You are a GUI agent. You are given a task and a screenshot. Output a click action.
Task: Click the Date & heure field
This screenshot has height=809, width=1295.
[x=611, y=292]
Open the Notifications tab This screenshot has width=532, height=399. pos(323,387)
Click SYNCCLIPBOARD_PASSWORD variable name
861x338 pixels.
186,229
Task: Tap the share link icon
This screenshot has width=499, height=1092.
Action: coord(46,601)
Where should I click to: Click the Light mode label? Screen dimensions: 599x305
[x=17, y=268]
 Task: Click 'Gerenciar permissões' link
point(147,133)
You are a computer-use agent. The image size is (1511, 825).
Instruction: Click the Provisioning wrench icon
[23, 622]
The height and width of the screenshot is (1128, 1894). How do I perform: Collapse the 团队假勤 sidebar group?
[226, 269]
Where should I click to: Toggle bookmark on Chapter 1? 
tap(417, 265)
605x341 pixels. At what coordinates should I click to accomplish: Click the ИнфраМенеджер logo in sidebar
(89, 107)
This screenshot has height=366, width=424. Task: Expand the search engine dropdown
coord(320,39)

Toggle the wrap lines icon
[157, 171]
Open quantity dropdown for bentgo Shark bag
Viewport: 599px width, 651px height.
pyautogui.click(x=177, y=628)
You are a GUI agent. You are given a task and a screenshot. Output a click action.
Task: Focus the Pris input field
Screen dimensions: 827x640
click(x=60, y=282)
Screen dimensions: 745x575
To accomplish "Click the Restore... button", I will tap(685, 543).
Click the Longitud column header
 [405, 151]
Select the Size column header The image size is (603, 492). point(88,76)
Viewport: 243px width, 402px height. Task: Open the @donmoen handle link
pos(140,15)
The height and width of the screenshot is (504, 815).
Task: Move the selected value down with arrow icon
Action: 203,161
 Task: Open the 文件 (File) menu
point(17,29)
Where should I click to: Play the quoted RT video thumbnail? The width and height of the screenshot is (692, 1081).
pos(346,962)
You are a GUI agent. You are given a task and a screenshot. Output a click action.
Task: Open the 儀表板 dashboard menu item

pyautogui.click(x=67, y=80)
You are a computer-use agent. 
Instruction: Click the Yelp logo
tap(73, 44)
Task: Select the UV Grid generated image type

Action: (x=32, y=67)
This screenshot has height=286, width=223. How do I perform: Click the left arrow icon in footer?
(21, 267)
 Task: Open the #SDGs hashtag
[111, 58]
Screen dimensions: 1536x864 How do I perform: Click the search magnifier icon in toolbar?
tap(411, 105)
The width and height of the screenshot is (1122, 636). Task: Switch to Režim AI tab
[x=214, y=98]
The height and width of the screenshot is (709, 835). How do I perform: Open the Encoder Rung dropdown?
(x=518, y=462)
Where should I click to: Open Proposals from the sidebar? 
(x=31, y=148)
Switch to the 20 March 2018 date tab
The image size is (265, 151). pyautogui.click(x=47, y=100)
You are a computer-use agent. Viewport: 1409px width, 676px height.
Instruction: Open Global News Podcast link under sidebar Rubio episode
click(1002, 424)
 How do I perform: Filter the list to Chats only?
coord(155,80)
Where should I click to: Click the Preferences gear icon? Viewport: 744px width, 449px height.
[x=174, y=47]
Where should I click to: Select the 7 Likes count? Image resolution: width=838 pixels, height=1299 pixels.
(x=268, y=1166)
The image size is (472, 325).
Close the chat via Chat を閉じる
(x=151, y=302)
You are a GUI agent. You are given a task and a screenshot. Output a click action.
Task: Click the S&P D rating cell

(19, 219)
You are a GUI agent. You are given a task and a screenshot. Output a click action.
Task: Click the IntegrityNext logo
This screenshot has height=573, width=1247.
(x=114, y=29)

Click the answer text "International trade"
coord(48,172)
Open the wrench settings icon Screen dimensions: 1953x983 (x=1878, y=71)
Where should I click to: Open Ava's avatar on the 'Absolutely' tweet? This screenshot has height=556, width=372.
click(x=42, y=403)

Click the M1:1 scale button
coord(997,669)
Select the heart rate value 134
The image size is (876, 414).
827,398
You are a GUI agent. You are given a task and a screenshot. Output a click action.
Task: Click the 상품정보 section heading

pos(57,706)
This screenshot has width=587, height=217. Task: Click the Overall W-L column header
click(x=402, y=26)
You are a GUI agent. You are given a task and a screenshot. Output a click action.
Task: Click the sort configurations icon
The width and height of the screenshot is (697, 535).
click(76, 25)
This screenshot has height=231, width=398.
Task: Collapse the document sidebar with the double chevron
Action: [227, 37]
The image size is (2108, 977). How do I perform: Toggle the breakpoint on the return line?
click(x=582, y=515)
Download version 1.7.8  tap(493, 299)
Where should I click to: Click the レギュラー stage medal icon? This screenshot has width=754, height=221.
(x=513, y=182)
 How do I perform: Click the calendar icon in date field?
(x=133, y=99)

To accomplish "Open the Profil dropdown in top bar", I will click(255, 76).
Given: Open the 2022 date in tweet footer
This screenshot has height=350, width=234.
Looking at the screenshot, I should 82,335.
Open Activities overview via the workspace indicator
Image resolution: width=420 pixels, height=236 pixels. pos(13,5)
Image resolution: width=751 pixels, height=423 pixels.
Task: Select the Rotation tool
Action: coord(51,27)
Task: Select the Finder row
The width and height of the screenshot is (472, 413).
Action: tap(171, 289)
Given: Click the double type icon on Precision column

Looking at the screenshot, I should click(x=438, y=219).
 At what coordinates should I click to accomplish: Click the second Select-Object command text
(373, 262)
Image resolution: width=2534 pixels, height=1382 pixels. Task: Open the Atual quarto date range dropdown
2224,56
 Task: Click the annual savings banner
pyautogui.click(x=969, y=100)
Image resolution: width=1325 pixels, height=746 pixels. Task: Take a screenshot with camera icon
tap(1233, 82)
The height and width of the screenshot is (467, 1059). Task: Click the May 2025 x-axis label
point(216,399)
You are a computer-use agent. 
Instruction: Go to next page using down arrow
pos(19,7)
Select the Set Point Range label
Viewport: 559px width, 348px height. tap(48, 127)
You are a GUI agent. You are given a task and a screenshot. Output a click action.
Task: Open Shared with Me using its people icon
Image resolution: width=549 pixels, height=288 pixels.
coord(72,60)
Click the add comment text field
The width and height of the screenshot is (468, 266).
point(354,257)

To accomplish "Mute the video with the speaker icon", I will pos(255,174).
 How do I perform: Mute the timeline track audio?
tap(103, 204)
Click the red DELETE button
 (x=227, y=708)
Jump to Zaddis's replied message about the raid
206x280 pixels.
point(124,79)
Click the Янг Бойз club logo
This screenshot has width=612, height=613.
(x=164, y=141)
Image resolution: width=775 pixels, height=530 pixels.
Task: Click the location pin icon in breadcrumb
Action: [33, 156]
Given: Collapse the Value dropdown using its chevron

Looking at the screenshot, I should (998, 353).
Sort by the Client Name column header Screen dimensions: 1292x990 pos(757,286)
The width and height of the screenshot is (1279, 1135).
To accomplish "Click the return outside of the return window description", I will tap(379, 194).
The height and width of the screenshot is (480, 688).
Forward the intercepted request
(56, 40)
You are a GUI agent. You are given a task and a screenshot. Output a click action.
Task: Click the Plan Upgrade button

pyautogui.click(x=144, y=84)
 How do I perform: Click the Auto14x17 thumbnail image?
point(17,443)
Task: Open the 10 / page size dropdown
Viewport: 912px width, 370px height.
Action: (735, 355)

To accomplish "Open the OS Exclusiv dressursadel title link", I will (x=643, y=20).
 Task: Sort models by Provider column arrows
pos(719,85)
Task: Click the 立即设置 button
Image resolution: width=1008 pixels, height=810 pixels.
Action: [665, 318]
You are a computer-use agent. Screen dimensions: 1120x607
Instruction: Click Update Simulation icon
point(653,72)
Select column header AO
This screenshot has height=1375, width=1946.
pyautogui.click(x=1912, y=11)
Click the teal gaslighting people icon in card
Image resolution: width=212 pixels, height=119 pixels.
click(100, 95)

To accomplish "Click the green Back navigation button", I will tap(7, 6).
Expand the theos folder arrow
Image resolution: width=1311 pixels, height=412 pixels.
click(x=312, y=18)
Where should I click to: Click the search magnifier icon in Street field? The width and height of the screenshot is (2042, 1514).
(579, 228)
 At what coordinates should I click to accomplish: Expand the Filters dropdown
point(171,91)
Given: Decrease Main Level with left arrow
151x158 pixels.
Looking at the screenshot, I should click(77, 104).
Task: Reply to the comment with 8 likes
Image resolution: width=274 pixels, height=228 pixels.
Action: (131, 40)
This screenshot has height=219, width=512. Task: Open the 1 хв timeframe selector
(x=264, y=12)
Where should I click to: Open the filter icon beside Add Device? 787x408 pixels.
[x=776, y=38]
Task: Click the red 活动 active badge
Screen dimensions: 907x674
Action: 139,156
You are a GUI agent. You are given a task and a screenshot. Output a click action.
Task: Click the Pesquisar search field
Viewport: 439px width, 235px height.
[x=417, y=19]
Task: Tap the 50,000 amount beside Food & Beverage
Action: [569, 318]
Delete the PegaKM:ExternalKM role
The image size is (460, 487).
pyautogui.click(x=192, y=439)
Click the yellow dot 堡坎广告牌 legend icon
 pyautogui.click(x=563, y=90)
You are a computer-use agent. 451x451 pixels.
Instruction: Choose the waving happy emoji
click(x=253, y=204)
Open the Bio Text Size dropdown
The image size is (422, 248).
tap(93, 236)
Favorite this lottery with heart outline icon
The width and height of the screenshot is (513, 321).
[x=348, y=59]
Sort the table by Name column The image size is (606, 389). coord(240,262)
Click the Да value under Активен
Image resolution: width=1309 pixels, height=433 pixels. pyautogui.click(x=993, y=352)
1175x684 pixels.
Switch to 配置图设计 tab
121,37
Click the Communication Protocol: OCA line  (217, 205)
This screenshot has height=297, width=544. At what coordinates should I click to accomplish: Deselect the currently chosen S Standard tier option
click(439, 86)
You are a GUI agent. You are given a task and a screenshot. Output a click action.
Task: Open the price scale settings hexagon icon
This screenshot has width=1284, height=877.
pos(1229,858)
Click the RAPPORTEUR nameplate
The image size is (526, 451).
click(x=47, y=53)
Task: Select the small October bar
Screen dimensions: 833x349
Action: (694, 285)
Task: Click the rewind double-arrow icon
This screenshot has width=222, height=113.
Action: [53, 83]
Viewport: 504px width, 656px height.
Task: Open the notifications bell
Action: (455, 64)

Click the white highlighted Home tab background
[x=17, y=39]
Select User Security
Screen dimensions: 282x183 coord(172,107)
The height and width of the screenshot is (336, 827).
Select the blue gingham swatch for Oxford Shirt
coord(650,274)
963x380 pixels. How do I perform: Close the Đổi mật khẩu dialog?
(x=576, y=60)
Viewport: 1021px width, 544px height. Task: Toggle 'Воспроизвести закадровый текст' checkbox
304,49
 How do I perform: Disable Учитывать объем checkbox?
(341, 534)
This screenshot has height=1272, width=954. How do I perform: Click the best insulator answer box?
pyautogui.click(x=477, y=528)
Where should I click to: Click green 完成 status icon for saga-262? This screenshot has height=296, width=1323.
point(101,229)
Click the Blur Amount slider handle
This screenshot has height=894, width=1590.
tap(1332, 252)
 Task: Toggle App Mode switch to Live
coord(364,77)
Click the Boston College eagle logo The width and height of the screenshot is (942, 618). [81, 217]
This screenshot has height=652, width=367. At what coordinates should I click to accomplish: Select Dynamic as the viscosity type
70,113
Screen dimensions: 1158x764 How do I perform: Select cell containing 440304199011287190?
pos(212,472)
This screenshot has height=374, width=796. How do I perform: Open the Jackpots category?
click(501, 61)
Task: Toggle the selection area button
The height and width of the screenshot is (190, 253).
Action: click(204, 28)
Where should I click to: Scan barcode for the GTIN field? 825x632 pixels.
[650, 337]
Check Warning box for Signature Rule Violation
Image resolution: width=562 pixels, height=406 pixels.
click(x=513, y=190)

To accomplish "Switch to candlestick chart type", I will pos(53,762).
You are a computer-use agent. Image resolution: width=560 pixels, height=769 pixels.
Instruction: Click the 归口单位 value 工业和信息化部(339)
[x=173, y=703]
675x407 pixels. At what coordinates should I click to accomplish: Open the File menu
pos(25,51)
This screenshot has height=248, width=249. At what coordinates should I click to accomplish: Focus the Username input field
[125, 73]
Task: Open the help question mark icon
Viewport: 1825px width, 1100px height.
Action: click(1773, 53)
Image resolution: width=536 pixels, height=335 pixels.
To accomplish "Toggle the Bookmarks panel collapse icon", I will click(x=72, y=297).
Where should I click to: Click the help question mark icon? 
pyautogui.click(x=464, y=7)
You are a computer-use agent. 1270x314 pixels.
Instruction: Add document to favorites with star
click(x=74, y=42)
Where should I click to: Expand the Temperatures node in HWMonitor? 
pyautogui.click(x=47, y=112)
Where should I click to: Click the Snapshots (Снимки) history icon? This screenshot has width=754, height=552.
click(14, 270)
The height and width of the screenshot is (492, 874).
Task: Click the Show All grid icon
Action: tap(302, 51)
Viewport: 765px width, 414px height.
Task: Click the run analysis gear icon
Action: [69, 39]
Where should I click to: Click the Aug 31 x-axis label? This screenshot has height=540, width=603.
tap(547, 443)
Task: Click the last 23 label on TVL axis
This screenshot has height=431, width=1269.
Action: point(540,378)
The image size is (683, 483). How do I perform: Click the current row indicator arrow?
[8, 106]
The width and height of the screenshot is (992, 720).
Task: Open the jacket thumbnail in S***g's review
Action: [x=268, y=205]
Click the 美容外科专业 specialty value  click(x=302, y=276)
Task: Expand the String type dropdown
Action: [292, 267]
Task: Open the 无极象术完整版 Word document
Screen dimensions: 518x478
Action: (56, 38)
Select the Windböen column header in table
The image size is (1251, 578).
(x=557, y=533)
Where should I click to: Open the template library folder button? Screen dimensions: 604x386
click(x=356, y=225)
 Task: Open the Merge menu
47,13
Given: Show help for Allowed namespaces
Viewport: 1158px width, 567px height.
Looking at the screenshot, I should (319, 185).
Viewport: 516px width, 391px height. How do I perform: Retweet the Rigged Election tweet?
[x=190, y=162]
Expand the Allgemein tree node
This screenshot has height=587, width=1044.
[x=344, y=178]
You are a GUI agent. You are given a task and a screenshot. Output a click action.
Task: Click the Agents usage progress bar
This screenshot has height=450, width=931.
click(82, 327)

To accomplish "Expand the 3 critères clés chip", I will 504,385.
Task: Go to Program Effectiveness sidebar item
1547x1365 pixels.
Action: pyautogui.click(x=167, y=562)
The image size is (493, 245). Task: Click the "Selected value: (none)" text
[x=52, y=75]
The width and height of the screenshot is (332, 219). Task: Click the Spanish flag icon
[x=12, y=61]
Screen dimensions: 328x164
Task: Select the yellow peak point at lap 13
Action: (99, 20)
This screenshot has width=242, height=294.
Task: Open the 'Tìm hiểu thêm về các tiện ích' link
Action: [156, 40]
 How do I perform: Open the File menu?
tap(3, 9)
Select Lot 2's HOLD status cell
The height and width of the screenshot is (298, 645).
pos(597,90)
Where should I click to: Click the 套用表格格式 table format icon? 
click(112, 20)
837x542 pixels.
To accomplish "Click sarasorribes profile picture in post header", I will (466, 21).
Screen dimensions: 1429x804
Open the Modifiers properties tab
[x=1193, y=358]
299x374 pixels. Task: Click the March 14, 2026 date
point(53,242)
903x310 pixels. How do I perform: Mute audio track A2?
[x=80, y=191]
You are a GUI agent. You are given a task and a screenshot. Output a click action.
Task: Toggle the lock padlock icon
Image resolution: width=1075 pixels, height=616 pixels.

→ **Given instruction**
Return every line of the material above that contains the string "double".

→ **Finished exercise**
Task: Collapse the document sidebar with the double chevron
Given: Click the double type icon on Precision column
Task: Click the rewind double-arrow icon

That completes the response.